* _CHALLENGE A_: From the worked solution on inverse linear functions, pull out the passage starting with "Consider the linear" and going on through "the original function.".
* _CHALLENGE B_: Write what follows in the worked solution on the inverse of a linear function, picking up after its final sentence.

Question

Consider the linear function $$f(x)=m x+b, m \neq 0$$. The graph of $$f$$ has a slope of $$m$$ and a $$y$$-intercept of $$(0, b)$$. What are the slope and $$y$$-intercept of the graph of $$f^{-1}$$ ?

Answer

**step1 Understand the concept of an inverse function**

An inverse function, denoted as $$f^{-1}(x)$$, reverses the action of the original function $$f(x)$$. If $$f(a)=c$$, then $$f^{-1}(c)=a$$. To find the inverse of a function, we typically swap the roles of the input (x) and output (y) and then solve for the new output.

**step2 Rewrite the function using y and swap x and y**

First, we replace $$f(x)$$ with $$y$$ to make it easier to work with. Then, to find the inverse function, we interchange the variables $$x$$ and $$y$$. This operation effectively reverses the mapping of the original function.

* _GIVEN MATERIAL_:
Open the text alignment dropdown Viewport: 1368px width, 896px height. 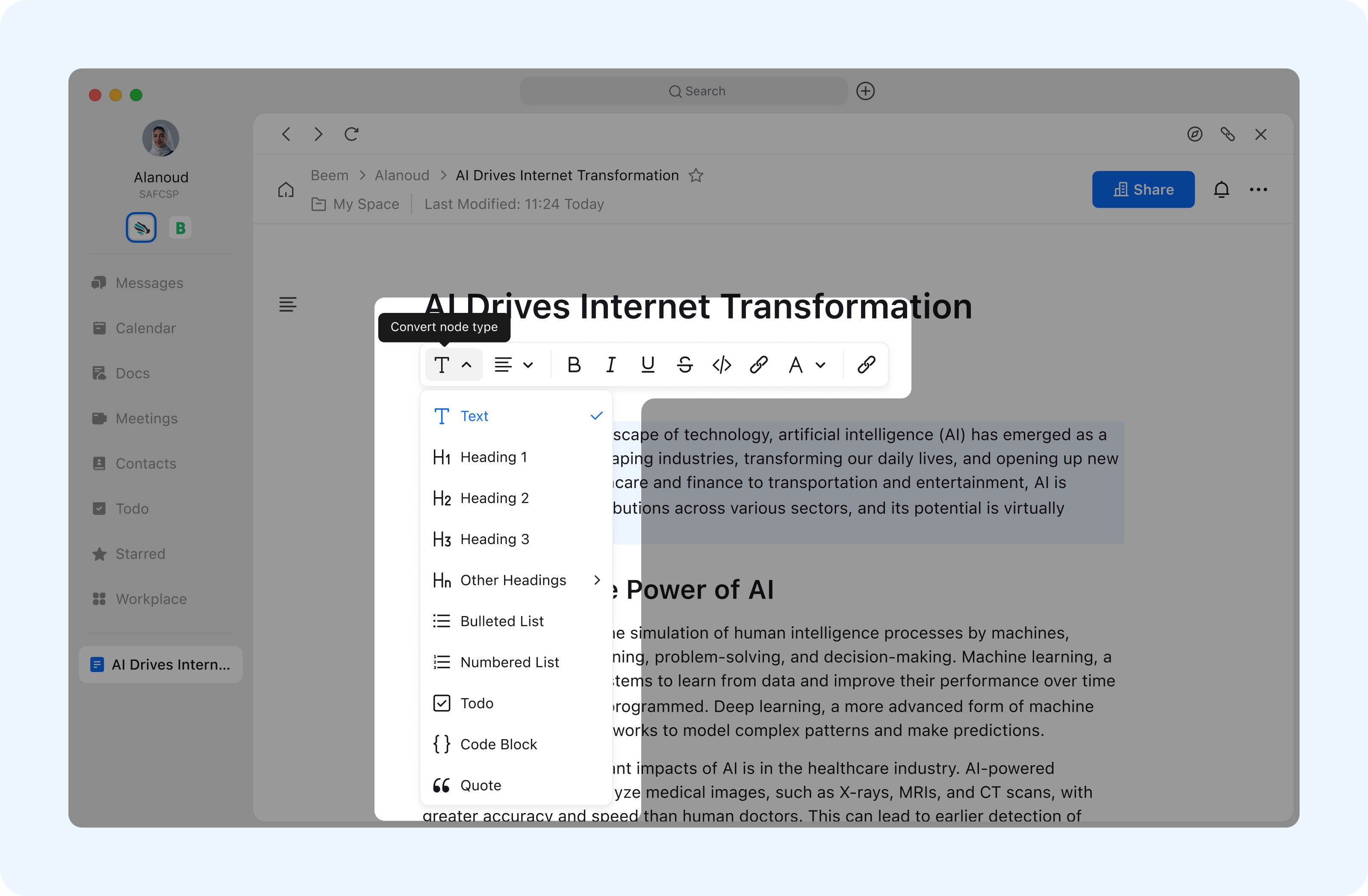point(514,364)
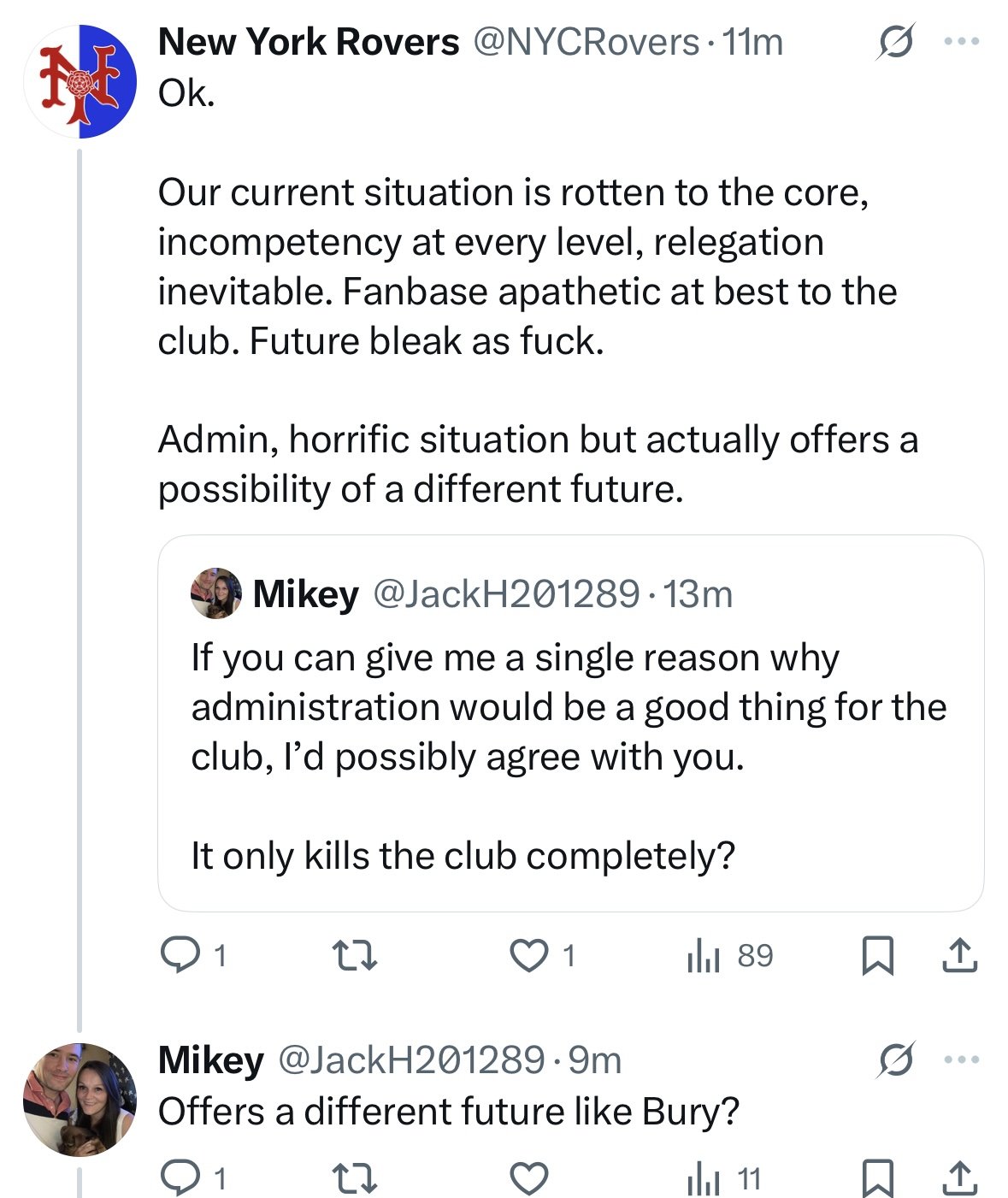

* _WRITTEN ANSWER A_:
Consider the linear function $$f(x)=m x+b, m \neq 0$$. The graph of $$f$$ has a slope of $$m$$ and a $$y$$-intercept of $$(0, b)$$. What are the slope and $$y$$-intercept of the graph of $$f^{-1}$$ ?

Answer

**step1 Understand the concept of an inverse function**

An inverse function, denoted as $$f^{-1}(x)$$, reverses the action of the original function $$f(x)$$. If $$f(a)=c$$, then $$f^{-1}(c)=a$$. To find the inverse of a function, we typically swap the roles of the input (x) and output (y) and then solve for the new output.

**step2 Rewrite the function using y and swap x and y**

First, we replace $$f(x)$$ with $$y$$ to make it easier to work with. Then, to find the inverse function, we interchange the variables $$x$$ and $$y$$. This operation effectively reverses the mapping of the original function.

* _WRITTEN ANSWER B_:
$$y = mx + b$$

Now, swap $$x$$ and $$y$$:

$$x = my + b$$

**step3 Solve the new equation for y**

After swapping $$x$$ and $$y$$, the next step is to isolate $$y$$ in the equation. This will give us the expression for the inverse function $$f^{-1}(x)$$. We need to perform algebraic operations to get $$y$$ by itself on one side of the equation.

Subtract $$b$$ from both sides:

$$x - b = my$$

Divide both sides by $$m$$ (since $$m \neq 0$$):

$$\frac{x - b}{m} = y$$

Rewrite the inverse function in the standard slope-intercept form $$y = m'x + b'$$.

$$y = \frac{1}{m}x - \frac{b}{m}$$

So, the inverse function is:

$$f^{-1}(x) = \frac{1}{m}x - \frac{b}{m}$$

**step4 Identify the slope and y-intercept of the inverse function**

Now that we have the inverse function in the form $$f^{-1}(x) = m'x + b'$$, we can directly identify its slope and y-intercept. The coefficient of $$x$$ is the slope, and the constant term is the y-intercept.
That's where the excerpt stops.